Bug 1448646

Summary: Deployment of composable role of rabbitmq on remotes pacemaker nodes fails on "Could not evaluate: backup_cib"
Product: Red Hat OpenStack Reporter: Marian Krcmarik <mkrcmari>
Component: puppet-tripleoAssignee: Michele Baldessari <michele>
Status: CLOSED ERRATA QA Contact: Udi Shkalim <ushkalim>
Severity: urgent Docs Contact:
Priority: urgent    
Version: 11.0 (Ocata)CC: chjones, fdinitto, jjoyce, jschluet, michele, slinaber, tvignaud, ushkalim
Target Milestone: z2Keywords: Triaged, ZStream
Target Release: 11.0 (Ocata)   
Hardware: Unspecified   
OS: Unspecified   
Whiteboard:
Fixed In Version: puppet-tripleo-6.5.0-7.el7ost Doc Type: If docs needed, set a value
Doc Text:
Story Points: ---
Clone Of: Environment:
Last Closed: 2017-09-13 21:43:17 UTC Type: Bug
Regression: --- Mount Type: ---
Documentation: --- CRM:
Verified Versions: Category: ---
oVirt Team: --- RHEL 7.3 requirements from Atomic Host:
Cloudforms Team: --- Target Upstream Version:
Embargoed:
Bug Depends On:    
Bug Blocks: 1435982    

Description Marian Krcmarik 2017-05-06 16:44:25 UTC
Description of problem:
The overcloud deployment fails on following error:
/Stage[main]/Tripleo::Profile::Pacemaker::Rabbitmq/Pacemaker::Property[rabbitmq-role-node-property]/Pcmk_property[property-messaging-0-rabbitmq-role] (err): Could not evaluate: backup_cib: Running: /usr/sbin/pcs cluster cib /var/lib/pacemaker/cib/puppet-cib-backup20170506-15994-1swnk1i failed with code: 1 ->

This error appears on first pacemaker remote node with rabbitmq role, the other two are okay and no such error appears there and rabbitmq-role is added to these two remote nodes.

-- Element lookup records --
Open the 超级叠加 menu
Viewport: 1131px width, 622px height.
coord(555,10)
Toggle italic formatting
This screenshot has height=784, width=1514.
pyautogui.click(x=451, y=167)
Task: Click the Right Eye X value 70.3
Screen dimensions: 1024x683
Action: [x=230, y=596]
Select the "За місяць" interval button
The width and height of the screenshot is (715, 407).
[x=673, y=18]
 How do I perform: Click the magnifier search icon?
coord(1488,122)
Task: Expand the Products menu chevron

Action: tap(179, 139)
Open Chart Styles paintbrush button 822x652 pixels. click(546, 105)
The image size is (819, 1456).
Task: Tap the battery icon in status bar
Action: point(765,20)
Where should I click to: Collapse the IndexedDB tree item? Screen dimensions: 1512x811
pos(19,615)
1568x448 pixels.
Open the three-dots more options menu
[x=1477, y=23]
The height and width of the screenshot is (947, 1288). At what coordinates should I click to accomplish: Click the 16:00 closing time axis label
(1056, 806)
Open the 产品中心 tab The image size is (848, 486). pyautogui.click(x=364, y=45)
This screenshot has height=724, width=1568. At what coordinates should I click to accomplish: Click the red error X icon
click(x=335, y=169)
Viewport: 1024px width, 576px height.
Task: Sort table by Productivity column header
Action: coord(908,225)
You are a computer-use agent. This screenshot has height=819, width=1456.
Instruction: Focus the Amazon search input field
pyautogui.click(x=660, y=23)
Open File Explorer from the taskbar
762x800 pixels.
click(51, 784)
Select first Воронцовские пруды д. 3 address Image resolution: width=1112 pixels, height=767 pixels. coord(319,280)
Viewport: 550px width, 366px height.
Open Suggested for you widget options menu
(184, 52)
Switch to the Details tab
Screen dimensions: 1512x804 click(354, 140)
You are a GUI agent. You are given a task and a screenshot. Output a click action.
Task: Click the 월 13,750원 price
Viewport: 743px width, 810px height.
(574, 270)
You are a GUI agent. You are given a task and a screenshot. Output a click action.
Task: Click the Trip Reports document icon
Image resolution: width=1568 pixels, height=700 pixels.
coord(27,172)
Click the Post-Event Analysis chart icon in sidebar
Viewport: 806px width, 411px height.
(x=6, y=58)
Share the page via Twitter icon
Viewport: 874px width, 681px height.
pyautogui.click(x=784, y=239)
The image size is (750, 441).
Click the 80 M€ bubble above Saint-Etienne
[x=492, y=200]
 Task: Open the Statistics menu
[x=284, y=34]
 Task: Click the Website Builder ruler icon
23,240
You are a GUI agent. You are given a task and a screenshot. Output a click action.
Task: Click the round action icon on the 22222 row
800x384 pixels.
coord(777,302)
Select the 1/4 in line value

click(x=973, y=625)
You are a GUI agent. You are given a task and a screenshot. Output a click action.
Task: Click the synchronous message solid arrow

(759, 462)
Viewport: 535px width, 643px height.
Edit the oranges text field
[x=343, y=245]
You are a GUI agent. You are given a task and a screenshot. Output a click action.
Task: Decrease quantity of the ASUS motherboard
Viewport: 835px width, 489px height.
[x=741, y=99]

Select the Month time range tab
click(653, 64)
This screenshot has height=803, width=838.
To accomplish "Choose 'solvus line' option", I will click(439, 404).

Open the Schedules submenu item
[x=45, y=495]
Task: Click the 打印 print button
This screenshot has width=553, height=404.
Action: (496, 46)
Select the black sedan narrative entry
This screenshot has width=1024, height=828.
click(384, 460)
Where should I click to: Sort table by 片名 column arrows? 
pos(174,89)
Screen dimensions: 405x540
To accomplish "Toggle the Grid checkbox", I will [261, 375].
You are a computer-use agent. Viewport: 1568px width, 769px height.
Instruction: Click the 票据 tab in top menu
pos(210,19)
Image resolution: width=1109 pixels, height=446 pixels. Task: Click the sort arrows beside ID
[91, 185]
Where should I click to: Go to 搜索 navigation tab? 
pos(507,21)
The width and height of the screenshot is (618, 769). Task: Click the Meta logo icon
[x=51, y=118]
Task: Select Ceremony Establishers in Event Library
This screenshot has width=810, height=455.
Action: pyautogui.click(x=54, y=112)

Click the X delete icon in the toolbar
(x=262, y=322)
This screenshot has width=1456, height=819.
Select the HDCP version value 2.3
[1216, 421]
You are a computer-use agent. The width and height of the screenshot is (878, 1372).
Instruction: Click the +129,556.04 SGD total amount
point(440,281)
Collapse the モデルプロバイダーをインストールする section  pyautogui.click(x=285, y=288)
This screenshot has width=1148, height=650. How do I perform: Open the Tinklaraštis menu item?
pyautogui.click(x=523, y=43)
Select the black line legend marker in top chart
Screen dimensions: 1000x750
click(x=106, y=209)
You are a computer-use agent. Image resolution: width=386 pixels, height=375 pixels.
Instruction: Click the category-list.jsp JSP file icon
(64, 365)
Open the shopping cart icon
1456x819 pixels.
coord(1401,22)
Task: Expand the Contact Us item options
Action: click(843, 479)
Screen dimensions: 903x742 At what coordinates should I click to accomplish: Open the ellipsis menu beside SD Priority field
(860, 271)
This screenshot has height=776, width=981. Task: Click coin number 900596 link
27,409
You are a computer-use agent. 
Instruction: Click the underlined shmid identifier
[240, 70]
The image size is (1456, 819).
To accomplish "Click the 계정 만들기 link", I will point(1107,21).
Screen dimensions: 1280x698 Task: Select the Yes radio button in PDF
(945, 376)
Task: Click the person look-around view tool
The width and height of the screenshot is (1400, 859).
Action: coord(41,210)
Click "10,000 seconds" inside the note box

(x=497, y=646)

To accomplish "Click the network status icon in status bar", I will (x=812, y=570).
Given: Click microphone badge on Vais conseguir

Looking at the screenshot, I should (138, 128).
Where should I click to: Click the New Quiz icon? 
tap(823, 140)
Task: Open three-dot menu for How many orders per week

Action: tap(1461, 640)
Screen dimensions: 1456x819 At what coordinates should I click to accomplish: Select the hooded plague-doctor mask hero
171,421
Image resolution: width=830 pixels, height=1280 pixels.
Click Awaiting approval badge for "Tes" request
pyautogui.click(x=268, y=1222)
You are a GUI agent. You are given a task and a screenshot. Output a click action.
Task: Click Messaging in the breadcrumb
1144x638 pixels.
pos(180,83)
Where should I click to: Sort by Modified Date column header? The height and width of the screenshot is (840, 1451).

-- Jobs --
(1) Reproduce verbatim the section of the bug report beginning with the words containing "This error appears" and ending with "two remote nodes.".
(2) Answer these questions from the bug report:
(a) Which component is the bug filed against?
(b) In which version is the fix included?
(c) On which node does the deployment error appear?
The listing above is not needed for any of this work.

-- Full solutions --
(1)
This error appears on first pacemaker remote node with rabbitmq role, the other two are okay and no such error appears there and rabbitmq-role is added to these two remote nodes.

(2)
(a) puppet-tripleo
(b) puppet-tripleo-6.5.0-7.el7ost
(c) The first pacemaker remote node with the rabbitmq role